1. **Understand $X^* = Y^{\perp} \oplus Z^{\perp}$**: This means $Y^\perp$ and $Z^\perp$ are closed subspaces of $X^*$, $Y^\perp \cap Z^\perp = \{0\}$, $Y^\perp + Z^\perp = X^*$, and there exist continuous projections $Q_1: X^* \to Y^\perp$ and $Q_2: X^* \to Z^\perp$.

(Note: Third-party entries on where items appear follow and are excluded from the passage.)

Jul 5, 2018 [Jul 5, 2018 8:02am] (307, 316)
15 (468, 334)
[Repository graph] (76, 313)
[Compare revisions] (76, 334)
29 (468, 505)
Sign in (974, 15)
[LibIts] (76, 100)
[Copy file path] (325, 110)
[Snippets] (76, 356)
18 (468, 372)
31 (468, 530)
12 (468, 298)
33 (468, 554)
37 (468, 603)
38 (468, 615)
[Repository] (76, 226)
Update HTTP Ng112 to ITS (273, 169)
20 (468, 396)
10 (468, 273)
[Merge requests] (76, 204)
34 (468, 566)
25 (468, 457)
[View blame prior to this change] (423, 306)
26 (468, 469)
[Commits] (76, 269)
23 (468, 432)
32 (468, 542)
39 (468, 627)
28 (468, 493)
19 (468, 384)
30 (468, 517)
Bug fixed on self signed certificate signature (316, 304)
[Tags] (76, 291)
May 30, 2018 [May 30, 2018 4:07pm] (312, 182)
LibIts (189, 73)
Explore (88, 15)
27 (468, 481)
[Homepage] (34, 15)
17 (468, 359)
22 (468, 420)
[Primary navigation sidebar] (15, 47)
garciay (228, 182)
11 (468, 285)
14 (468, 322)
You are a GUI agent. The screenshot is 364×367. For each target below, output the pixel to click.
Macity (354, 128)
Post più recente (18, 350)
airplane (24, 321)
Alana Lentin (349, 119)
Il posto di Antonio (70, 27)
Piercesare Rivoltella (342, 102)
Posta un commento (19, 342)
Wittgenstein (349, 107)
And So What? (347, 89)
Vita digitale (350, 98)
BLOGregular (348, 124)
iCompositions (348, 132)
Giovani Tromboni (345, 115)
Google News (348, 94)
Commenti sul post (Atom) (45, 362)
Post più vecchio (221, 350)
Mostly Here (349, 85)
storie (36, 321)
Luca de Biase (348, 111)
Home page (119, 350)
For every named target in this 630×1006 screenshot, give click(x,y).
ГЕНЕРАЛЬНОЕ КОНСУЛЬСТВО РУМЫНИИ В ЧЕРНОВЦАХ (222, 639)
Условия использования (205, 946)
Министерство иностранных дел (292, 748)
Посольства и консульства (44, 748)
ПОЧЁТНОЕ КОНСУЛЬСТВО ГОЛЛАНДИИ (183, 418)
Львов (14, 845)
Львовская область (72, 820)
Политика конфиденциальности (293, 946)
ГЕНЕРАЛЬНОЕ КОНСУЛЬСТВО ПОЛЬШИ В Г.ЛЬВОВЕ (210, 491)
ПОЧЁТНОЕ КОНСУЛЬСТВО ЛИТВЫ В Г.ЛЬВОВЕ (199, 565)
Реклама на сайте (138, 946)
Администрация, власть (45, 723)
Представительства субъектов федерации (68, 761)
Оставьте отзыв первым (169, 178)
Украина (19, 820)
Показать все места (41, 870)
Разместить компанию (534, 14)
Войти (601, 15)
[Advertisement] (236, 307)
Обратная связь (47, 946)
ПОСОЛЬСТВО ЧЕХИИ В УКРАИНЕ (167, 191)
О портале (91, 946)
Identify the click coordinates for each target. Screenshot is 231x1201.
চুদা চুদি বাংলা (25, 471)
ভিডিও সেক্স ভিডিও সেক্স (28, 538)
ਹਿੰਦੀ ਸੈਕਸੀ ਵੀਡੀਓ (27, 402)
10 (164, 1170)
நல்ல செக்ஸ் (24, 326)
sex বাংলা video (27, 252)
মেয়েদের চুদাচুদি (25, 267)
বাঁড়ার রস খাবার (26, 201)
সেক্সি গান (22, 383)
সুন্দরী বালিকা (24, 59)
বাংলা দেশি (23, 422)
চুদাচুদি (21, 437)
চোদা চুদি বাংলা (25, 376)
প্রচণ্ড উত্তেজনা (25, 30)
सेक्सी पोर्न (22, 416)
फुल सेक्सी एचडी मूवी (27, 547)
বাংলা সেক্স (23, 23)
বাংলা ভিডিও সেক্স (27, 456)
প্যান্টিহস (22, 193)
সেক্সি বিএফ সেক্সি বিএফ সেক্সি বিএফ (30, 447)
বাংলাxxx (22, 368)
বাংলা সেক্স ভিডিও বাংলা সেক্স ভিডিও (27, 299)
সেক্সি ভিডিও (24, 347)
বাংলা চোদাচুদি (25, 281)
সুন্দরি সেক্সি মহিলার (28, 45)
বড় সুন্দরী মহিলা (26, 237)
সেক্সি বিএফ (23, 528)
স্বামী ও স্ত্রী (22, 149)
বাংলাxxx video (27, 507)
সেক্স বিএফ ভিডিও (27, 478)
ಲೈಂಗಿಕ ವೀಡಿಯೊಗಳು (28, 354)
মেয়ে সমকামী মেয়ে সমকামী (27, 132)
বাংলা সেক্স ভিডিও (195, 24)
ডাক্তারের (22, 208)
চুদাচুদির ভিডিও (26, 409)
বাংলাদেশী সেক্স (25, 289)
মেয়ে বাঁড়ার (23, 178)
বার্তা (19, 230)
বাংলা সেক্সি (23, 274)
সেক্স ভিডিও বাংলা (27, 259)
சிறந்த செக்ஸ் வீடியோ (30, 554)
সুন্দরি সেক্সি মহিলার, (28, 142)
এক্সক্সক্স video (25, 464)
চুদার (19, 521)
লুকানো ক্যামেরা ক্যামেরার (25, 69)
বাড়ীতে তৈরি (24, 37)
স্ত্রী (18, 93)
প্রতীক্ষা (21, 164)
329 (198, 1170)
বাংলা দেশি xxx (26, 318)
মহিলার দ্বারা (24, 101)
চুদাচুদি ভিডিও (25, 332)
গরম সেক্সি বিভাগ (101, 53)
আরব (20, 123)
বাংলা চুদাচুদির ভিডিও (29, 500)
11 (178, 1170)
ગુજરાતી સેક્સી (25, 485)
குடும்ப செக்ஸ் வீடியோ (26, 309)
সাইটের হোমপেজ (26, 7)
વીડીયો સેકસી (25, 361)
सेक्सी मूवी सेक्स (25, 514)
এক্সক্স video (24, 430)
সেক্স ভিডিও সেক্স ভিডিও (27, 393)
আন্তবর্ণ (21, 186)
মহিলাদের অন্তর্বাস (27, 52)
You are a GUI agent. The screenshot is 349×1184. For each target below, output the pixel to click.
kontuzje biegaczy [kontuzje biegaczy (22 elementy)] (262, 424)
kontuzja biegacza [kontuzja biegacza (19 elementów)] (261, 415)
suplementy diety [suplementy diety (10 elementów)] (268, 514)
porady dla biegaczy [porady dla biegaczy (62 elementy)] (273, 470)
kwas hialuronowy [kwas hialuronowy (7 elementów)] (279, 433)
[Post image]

2. **Derive $Y \cap Z = \{0\}$**: We know that for any subspaces $A, B$ of $X^*$, $(A+B)^\perp = A^\perp \cap B^\perp$. Here, $A=Y^\perp$ and $B=Z^\perp$. So, $(Y^\perp + Z^\perp)^\perp = (Y^\perp)^\perp \cap (Z^\perp)^\perp$. Since $Y^\perp + Z^\perp = X^*$, we have $(X^*)^\perp = \{0\}$ (the zero vector in $X$). Also, for any closed subspace $M$ of a Banach space $X$, $(M^\perp)^\perp = M$. Since $Y$ and $Z$ are closed, $(Y^\perp)^\perp = Y$ and $(Z^\perp)^\perp = Z$. Therefore, $\{0\} = Y \cap Z$.

3. **Derive $\overline{Y+Z} = X$**: We know that for any subspaces $A, B$ of $X^*$, $(A \cap B)^\perp = \overline{A^\perp + B^\perp}$. Here, $A=Y^\perp$ and $B=Z^\perp$. Since $Y^\perp \cap Z^\perp = \{0\}$, we have $(\{0\})^\perp = X$. So, $X = \overline{(Y^\perp)^\perp + (Z^\perp)^\perp} = \overline{Y+Z}$. This means $Y+Z$ is dense in $X$.

4. **Complemented subspaces**: The condition $X^* = Y^{\perp} \oplus Z^{\perp}$ implies that $Y^\perp$ (and $Z^\perp$) is a complemented subspace of $X^*$. A fundamental theorem in functional analysis states that a closed subspace $M$ of a Banach space $X$ is complemented in $X$ if and only if its annihilator $M^\perp$ is a complemented subspace of $X^*$. Since $Y^\perp$ is complemented in $X^*$, it follows that $Y$ is a complemented subspace of $X$.

5. **Identifying the complement**: Since $Y$ is complemented in $X$, there exists a closed subspace $W$ such that $X = Y \oplus W$. From Part 1, if $X = Y \oplus W$, then $X^* = Y^\perp \oplus W^\perp$. However, we are given $X^* = Y^\perp \oplus Z^\perp$. Since direct sum decompositions are unique up to the complementary subspace, this means $W^\perp = Z^\perp$. As $W$ and $Z$ are closed subspaces, taking annihilators again (i.e., $(W^\perp)^\perp = (Z^\perp)^\perp$) implies $W = Z$.

6. **Conclusion for Part 2**: We have shown that $Y \cap Z = \{0\}$, $\overline{Y+Z} = X$, and $Y$ is complemented by $Z$. Together, these mean that $X = Y \oplus Z$ as a topological direct sum.